Exercise details ▸
Select every line of the material below that contains the word "What", and copy each one out in full. Case matters, so count only matches with the same capitalization.

(Data entries)
************

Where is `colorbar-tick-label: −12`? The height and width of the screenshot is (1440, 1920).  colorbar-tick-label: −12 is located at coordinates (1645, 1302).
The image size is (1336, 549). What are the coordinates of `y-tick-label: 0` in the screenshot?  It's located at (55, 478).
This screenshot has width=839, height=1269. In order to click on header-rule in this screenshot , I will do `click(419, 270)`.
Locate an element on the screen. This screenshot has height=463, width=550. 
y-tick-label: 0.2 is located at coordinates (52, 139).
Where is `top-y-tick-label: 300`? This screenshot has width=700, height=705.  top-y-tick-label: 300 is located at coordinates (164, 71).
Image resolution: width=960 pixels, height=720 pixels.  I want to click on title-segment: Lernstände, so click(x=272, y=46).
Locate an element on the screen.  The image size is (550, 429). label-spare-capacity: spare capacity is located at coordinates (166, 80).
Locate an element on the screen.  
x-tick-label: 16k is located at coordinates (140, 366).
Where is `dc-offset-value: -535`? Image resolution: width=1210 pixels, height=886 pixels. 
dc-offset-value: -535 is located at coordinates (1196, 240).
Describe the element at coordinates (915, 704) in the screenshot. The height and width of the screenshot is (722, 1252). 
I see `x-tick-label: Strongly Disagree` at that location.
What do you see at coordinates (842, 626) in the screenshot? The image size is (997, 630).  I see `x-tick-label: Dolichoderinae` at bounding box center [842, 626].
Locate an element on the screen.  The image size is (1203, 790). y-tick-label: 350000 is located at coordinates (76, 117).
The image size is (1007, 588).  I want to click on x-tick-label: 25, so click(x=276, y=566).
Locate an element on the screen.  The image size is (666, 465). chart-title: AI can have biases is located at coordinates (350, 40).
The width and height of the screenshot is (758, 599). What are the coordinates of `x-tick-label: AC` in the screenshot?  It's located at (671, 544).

************

Reply ▸
The image size is (1336, 549). What are the coordinates of `y-tick-label: 0` in the screenshot?  It's located at (55, 478).
What do you see at coordinates (842, 626) in the screenshot? The image size is (997, 630).  I see `x-tick-label: Dolichoderinae` at bounding box center [842, 626].
The width and height of the screenshot is (758, 599). What are the coordinates of `x-tick-label: AC` in the screenshot?  It's located at (671, 544).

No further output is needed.